X = df_model.drop('exam_score', axis=1)
y = df_model['exam_score']

# Identify numerical and categorical features for the model
numerical_features = X.select_dtypes(include=np.number).columns.tolist()
categorical_features = X.select_dtypes(include=['category', 'object']).columns.tolist()

print("Numerical Features:", numerical_features)
print("Categorical Features:", categorical_features)

In [None]:
# Create preprocessing pipelines for numerical and categorical features
numerical_transformer = StandardScaler()
categorical_transformer = OneHotEncoder(handle_unknown='ignore', drop='first') # drop='first' to avoid multicollinearity

# Create a preprocessor object using ColumnTransformer
preprocessor = ColumnTransformer(
    transformers=[
        ('num', numerical_transformer, numerical_features),
        ('cat', categorical_transformer, categorical_features)
    ])

## Train-Test Split

In [None]:
X_train, X_test, y_train, y_test = train_test_split(X, y, test_size=0.2, random_state=42)

## Model Training and Evaluation

### 1. Linear Regression

In [None]:
lr_pipeline = Pipeline(steps=[('preprocessor', preprocessor),
                              ('regressor', LinearRegression())])

lr_pipeline.fit(X_train, y_train)
y_pred_lr = lr_pipeline.predict(X_test)

rmse_lr = np.sqrt(mean_squared_error(y_test, y_pred_lr))
r2_lr = r2_score(y_test, y_pred_lr)

print("Linear Regression Performance:")
print(f"RMSE: {rmse_lr:.2f}")
print(f"R²: {r2_lr:.2f}")

### 2. Random Forest Regressor

In [None]:
rf_pipeline = Pipeline(steps=[('preprocessor', preprocessor),
                             ('regressor', RandomForestRegressor(n_estimators=100, random_state=42, n_jobs=-1))])
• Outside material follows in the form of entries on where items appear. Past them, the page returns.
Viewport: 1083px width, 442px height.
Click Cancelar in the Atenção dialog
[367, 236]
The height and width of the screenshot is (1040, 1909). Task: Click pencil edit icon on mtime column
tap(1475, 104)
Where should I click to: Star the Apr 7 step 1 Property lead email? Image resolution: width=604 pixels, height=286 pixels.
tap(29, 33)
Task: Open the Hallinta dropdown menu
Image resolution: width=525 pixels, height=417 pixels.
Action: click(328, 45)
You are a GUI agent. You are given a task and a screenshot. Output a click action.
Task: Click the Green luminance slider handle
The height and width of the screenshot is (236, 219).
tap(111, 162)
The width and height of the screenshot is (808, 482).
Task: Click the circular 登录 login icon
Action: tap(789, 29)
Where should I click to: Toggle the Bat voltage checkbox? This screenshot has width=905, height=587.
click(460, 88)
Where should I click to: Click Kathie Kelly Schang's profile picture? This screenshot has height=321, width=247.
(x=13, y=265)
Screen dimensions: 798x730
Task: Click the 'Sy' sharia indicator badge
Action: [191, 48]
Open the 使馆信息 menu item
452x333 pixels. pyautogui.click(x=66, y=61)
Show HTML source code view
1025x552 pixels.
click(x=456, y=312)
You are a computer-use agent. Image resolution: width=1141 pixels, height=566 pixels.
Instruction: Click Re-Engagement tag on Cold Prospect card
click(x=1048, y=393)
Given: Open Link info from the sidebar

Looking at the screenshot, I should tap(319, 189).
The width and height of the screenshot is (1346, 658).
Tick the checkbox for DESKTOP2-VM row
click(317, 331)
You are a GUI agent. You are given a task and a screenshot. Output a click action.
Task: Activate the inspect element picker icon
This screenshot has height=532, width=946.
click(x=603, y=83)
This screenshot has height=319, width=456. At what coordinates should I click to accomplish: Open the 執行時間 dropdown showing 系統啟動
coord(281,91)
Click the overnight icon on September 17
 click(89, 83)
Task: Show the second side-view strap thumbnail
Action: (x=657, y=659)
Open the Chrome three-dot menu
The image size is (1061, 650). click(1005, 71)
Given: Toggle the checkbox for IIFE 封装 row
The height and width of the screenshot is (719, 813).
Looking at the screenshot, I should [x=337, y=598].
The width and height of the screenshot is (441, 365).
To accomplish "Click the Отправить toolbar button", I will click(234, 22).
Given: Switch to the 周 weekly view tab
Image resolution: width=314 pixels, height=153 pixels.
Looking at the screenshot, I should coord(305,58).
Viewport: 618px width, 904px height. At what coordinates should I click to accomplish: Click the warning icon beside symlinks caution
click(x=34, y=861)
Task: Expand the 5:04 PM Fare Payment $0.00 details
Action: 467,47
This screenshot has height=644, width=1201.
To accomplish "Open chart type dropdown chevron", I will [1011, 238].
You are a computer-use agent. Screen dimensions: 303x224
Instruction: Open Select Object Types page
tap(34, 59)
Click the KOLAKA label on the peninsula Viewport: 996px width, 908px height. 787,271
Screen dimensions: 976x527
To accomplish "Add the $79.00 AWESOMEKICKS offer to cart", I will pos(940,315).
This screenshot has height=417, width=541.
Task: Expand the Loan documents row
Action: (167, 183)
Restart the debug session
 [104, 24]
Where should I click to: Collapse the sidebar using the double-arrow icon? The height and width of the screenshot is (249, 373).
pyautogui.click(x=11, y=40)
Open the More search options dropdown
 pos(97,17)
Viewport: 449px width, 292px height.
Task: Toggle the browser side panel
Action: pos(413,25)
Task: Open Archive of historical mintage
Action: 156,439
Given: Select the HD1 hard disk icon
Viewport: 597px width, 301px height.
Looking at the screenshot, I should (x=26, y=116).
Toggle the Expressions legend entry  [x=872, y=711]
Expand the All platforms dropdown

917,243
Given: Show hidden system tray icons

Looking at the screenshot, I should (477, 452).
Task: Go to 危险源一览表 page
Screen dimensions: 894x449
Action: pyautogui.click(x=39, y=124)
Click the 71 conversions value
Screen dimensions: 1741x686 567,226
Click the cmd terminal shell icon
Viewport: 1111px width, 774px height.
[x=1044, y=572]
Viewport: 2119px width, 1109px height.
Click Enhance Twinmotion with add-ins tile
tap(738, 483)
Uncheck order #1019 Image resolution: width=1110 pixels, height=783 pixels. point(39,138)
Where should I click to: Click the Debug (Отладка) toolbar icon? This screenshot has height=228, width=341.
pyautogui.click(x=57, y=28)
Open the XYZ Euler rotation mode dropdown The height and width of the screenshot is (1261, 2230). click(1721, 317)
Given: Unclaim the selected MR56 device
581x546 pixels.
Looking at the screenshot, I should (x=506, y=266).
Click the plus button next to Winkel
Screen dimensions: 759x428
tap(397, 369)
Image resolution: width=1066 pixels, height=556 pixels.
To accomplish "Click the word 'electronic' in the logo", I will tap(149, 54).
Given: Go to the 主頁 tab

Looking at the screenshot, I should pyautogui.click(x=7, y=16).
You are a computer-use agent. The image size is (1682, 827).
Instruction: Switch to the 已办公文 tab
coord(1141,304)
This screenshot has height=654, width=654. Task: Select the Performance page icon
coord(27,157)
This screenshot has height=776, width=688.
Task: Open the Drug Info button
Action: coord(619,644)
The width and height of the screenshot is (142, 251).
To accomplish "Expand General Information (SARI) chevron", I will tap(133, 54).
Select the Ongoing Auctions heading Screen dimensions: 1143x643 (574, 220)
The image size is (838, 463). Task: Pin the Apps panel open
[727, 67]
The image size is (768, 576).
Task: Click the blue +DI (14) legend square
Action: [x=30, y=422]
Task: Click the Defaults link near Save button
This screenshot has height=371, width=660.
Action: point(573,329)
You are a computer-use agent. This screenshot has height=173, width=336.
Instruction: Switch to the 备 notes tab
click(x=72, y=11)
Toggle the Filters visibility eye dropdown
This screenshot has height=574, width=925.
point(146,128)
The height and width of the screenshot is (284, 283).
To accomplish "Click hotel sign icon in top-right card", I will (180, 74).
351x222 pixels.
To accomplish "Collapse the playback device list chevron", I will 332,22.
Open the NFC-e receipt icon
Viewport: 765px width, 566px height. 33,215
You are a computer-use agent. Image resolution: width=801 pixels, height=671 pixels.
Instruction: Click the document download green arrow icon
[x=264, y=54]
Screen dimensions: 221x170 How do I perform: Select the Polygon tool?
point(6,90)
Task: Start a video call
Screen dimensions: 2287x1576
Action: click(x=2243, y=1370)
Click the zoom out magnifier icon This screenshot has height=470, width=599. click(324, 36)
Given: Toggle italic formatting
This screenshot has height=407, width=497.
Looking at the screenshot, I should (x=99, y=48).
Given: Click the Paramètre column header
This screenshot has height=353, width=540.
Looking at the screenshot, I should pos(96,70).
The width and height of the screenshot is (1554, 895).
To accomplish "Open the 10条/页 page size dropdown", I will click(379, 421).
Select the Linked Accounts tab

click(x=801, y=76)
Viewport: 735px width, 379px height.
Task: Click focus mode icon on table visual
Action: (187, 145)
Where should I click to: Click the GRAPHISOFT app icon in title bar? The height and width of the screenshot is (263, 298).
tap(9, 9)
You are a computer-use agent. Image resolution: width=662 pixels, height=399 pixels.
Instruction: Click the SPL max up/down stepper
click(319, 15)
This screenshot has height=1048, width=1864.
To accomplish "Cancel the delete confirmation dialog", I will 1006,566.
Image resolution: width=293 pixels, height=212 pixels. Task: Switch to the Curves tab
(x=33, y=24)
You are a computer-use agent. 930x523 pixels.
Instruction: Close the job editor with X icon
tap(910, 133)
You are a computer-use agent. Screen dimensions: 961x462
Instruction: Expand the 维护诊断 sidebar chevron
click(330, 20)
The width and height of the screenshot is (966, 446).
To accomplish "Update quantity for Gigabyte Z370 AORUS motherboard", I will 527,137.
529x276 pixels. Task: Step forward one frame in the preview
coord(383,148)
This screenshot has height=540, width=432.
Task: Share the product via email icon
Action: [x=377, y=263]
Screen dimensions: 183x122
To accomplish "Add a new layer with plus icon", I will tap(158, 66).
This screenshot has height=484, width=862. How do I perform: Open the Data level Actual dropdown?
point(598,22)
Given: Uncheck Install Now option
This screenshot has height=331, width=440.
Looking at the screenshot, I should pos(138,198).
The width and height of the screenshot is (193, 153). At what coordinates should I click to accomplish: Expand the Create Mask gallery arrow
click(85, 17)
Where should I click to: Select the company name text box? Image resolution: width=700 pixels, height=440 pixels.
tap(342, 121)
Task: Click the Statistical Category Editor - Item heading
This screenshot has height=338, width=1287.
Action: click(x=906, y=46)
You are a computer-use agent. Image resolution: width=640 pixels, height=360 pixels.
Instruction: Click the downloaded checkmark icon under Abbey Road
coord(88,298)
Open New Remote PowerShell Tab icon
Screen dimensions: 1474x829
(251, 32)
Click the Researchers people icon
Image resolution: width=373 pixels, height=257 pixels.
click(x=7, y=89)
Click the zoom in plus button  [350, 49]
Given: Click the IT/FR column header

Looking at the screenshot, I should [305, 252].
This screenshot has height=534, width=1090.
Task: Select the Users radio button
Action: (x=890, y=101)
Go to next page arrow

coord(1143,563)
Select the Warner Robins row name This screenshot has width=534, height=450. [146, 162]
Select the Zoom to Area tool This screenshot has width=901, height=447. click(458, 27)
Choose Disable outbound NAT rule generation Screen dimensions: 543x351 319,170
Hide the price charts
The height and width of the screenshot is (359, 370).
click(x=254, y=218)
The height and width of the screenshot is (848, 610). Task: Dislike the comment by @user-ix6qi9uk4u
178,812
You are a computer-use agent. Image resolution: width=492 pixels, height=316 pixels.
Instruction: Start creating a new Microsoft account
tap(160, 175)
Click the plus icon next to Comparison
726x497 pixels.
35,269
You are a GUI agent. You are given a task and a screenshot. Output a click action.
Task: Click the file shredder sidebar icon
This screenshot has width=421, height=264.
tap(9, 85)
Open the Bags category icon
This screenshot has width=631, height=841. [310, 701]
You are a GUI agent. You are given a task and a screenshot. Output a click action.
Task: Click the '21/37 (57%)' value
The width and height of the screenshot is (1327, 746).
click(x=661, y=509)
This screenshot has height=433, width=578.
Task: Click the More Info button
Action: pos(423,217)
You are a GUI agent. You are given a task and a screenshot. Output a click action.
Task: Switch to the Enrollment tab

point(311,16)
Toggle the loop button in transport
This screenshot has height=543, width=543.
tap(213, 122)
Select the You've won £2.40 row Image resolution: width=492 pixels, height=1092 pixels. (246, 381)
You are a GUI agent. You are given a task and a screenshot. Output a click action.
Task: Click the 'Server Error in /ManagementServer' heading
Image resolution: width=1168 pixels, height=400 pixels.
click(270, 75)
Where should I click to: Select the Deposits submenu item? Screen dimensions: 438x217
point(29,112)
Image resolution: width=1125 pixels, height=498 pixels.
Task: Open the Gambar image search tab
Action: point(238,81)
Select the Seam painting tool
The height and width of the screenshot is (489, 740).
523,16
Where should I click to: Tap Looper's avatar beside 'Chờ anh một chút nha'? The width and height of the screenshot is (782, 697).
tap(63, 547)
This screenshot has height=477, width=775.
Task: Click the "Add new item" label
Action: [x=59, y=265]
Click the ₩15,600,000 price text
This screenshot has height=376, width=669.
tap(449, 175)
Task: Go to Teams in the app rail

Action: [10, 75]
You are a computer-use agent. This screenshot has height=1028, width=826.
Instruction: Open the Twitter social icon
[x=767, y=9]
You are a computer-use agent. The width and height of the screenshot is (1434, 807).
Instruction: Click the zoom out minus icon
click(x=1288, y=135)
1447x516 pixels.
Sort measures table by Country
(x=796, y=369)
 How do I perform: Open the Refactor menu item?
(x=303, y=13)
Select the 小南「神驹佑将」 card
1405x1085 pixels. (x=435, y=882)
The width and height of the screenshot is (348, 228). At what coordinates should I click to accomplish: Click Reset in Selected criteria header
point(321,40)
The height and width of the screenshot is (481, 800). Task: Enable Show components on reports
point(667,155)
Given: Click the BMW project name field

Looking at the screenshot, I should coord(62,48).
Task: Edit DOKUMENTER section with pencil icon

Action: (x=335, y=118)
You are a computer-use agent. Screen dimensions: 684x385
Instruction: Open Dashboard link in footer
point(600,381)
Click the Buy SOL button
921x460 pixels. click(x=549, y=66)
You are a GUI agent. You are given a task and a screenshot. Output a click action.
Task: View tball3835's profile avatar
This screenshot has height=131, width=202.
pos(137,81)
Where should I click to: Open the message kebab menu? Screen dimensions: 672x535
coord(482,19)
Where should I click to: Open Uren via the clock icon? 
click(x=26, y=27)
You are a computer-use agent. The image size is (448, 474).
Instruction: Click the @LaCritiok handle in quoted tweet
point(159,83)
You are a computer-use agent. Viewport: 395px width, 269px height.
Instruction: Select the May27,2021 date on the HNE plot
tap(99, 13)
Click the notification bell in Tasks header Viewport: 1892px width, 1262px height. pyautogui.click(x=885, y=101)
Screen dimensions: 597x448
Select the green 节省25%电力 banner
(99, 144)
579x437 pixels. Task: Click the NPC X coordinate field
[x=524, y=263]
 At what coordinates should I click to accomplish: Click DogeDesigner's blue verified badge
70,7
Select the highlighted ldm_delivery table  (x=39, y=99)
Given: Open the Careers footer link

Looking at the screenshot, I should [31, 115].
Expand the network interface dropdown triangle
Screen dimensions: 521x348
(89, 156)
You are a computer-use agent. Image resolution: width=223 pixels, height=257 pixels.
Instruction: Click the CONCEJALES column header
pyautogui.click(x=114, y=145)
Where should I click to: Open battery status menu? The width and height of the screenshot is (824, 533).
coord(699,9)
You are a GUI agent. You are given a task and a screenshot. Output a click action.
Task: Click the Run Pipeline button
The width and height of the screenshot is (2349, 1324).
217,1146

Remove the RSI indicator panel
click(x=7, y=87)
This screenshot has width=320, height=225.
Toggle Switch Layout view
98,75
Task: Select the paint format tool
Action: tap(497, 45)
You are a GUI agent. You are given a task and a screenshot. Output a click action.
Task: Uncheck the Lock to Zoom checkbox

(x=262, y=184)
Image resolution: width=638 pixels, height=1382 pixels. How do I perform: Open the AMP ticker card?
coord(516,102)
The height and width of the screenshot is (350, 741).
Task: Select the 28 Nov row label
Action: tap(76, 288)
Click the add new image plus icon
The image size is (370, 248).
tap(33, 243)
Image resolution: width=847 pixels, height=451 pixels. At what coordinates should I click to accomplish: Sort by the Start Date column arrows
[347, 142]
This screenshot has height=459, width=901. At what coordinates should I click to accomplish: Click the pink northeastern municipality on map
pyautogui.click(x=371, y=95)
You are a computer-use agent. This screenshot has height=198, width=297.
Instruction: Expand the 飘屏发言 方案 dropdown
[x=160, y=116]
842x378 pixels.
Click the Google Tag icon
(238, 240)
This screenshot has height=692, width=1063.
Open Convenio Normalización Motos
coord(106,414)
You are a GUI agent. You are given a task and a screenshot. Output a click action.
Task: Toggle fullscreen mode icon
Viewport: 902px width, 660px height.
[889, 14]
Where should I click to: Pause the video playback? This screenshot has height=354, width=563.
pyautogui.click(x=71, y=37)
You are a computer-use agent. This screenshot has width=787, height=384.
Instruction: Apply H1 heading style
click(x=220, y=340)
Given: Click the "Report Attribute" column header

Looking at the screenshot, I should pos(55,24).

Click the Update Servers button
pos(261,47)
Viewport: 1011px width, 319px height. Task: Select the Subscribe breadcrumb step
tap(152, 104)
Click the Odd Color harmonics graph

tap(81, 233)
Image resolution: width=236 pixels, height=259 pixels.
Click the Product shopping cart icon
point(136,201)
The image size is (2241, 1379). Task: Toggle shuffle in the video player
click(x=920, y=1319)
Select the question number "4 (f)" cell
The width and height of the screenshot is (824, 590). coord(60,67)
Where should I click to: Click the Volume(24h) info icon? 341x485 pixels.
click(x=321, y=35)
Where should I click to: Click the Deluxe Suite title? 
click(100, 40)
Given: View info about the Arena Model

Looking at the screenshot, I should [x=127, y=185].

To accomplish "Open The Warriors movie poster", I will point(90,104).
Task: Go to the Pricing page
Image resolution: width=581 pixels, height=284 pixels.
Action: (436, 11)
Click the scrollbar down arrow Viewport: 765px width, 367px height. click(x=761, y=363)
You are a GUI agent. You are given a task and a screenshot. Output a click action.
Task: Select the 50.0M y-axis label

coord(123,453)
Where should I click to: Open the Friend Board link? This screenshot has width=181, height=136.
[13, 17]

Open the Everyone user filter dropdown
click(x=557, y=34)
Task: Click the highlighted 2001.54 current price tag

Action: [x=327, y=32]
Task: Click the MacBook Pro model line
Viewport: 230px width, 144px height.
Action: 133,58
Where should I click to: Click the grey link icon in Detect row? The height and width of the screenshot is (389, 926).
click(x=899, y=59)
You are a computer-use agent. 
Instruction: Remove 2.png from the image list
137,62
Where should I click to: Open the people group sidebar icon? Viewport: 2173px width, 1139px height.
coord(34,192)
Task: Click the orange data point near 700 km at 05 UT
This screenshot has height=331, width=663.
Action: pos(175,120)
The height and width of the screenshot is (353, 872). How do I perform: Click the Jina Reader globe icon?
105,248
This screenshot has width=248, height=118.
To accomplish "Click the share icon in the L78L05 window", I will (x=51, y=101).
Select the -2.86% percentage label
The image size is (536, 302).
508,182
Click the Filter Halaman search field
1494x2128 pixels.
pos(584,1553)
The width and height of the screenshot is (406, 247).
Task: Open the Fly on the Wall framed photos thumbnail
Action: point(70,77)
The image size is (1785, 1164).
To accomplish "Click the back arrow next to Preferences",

rf_pipeline.fit(X_train, y_train)
y_pred_rf = rf_pipeline.predict(X_test)

rmse_rf = np.sqrt(mean_squared_error(y_test, y_pred_rf))
r2_rf = r2_score(y_test, y_pred_rf)

print("Random Forest Regressor Performance:")
print(f"RMSE: {rmse_rf:.2f}")
print(f"R²: {r2_rf:.2f}")

*Note: The HTML reports RMSE of 8.52 (LR) / 6.95 (RF) and R² of 0.78 (LR) / 0.85 (RF). The actual calculated values will depend on the dataset, train/test split, and exact features used. The provided CSV is synthetic and these numbers are achievable with it.*

## Importância das Features (Exemplo do Random Forest)

In [None]:
# Get feature names after one-hot encoding
feature_names_out = rf_pipeline.named_steps['preprocessor'].get_feature_names_out()

importances = rf_pipeline.named_steps['regressor'].feature_importances_
feature_importance_df = pd.DataFrame({'feature': feature_names_out, 'importance': importances})
feature_importance_df = feature_importance_df.sort_values('importance', ascending=False)

print("\nTop 10 Feature Importances from Random Forest:")
print(feature_importance_df.head(10))

plt.figure(figsize=(10, 8))
sns.barplot(x='importance', y='feature', data=feature_importance_df.head(10), palette='mako') # Top 10
plt.title('Top 10 Feature Importances (Random Forest)')
plt.xlabel('Importance')
plt.ylabel('Feature')
plt.tight_layout()
plt.show()

The HTML's feature importance chart shows `study_hours_per_day` as most important, followed by `attendance_percentage`, `mental_health_rating`, etc. The actual results from the model might vary slightly in order but should generally highlight similar features as strong predictors.